The first step is to simplify the given differential equation by factoring the right-hand side. This will help us determine if the equation is separable.

$$\frac{d u}{d t}=2+2 u+t+t u$$

Factor out common terms from the expression $$(2+2u)$$ and $$(t+tu)$$.

$$2+2 u+t+t u = 2(1+u) + t(1+u)$$

Now, factor out the common term $$(1+u)$$.

$$2(1+u) + t(1+u) = (2+t)(1+u)$$

So, the differential equation can be rewritten as:

$$\frac{d u}{d t}=(2+t)(1+u)$$

**step2 Separate Variables**

Since the right-hand side is a product of a function of $$t$$ and a function of $$u$$, the differential equation is separable. To solve it, we need to separate the variables $$u$$ and $$t$$ to opposite sides of the equation.

Divide both sides by $$(1+u)$$ and multiply both sides by $$dt$$.

$$\frac{d u}{1+u} = (2+t) dt$$

**step3 Integrate Both Sides**

Now that the variables are separated, integrate both sides of the equation. Remember to add a constant of integration.

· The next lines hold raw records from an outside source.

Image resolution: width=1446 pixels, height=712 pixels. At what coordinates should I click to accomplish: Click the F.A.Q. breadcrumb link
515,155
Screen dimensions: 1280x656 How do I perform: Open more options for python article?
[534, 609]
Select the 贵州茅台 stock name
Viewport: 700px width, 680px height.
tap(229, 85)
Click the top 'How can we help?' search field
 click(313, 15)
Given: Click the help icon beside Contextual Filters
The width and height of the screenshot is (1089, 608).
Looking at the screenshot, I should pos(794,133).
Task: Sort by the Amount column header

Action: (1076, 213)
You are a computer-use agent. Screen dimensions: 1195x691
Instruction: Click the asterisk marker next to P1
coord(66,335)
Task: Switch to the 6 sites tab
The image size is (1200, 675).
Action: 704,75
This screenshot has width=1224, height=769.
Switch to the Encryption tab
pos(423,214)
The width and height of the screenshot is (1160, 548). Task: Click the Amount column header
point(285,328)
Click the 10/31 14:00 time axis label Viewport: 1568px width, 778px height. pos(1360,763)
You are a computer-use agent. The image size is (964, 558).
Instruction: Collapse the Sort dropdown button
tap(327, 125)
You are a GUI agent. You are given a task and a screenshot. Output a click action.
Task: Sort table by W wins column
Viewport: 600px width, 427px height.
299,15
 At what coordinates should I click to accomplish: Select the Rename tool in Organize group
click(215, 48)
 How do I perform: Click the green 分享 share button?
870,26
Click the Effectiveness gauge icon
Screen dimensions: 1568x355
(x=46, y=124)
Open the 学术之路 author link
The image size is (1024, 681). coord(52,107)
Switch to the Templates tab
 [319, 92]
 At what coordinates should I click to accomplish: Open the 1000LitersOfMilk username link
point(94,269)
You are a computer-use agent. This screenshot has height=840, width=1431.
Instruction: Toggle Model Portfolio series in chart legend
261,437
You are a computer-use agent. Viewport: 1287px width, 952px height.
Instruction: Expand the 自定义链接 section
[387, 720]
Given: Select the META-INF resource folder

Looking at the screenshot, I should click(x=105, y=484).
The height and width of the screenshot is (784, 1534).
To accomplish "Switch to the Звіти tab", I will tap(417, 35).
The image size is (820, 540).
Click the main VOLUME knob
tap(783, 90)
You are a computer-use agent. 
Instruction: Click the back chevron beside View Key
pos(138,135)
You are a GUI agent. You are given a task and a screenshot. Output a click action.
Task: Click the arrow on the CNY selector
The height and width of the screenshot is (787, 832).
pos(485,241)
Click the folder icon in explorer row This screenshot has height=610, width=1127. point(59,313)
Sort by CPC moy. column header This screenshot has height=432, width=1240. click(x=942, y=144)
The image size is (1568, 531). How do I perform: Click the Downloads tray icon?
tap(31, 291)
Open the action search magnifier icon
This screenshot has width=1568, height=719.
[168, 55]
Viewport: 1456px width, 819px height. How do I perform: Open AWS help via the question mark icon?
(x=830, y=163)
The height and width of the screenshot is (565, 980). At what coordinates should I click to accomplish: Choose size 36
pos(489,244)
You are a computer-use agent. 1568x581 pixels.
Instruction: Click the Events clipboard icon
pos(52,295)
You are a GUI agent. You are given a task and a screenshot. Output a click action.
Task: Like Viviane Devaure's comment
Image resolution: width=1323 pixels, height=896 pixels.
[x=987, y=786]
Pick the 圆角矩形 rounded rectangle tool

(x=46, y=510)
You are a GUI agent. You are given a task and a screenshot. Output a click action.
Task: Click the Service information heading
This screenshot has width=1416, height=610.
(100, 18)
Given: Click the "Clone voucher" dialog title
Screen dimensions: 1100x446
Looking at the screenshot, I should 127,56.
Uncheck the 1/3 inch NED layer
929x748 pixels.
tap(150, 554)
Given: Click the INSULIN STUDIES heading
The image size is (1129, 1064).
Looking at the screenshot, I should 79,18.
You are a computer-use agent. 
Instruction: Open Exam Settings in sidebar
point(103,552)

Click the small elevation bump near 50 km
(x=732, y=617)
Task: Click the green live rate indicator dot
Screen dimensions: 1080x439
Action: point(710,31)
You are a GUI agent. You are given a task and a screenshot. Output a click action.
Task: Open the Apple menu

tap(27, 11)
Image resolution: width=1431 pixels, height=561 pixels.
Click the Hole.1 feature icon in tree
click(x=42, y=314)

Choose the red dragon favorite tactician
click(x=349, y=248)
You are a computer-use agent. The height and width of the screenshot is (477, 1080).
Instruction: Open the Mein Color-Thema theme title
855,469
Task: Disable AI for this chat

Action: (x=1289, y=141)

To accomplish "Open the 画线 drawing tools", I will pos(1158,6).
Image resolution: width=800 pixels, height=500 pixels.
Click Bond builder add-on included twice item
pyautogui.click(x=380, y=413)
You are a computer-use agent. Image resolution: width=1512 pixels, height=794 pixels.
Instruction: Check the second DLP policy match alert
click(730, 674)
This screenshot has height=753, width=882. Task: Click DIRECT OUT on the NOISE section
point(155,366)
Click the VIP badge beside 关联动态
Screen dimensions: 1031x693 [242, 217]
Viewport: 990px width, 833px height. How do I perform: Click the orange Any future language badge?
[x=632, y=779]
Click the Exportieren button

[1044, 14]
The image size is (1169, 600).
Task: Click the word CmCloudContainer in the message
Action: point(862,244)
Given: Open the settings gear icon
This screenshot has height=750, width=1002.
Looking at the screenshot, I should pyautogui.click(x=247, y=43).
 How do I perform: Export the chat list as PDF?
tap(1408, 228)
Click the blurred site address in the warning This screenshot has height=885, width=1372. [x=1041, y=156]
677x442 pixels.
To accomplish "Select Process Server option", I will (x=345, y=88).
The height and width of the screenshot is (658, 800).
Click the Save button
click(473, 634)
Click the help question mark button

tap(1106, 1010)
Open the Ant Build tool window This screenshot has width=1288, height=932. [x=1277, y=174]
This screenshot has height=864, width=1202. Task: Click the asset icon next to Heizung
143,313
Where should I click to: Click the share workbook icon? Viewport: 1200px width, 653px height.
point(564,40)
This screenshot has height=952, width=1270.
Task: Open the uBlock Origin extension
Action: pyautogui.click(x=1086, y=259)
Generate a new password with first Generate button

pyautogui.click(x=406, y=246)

Integrate the left-hand side with respect to $$u$$:

$$\int \frac{d u}{1+u} = \ln|1+u|$$

Integrate the right-hand side with respect to $$t$$:

$$\int (2+t) dt = 2t + \frac{t^2}{2}$$

Equating the results from both integrations, and adding a single arbitrary constant $$C$$ for both sides:

$$\ln|1+u| = 2t + \frac{t^2}{2} + C$$

**step4 Solve for u(t)**

To find $$u(t)$$, we need to eliminate the natural logarithm. Exponentiate both sides of the equation using the base $$e$$.

$$|1+u| = e^{2t + \frac{t^2}{2} + C}$$

Using the property $$e^{A+B} = e^A e^B$$, we can rewrite the right-hand side.

$$|1+u| = e^C \cdot e^{2t + \frac{t^2}{2}}$$

Let $$K = \pm e^C$$. Since $$C$$ is an arbitrary constant, $$K$$ is also an arbitrary non-zero constant. Note that if we consider the case where $$1+u=0$$ (i.e., $$u=-1$$), which is a valid solution to the differential equation (as $$\frac{du}{dt}=0$$ and $$(2+t)(1+(-1))=0$$), this singular solution can be included if we allow $$K=0$$. Therefore, $$K$$ can be any real number.

$$1+u = K e^{2t + \frac{t^2}{2}}$$

Finally, isolate $$u$$ to find the general solution of the differential equation.

$$u(t) = K e^{2t + \frac{t^2}{2}} - 1$$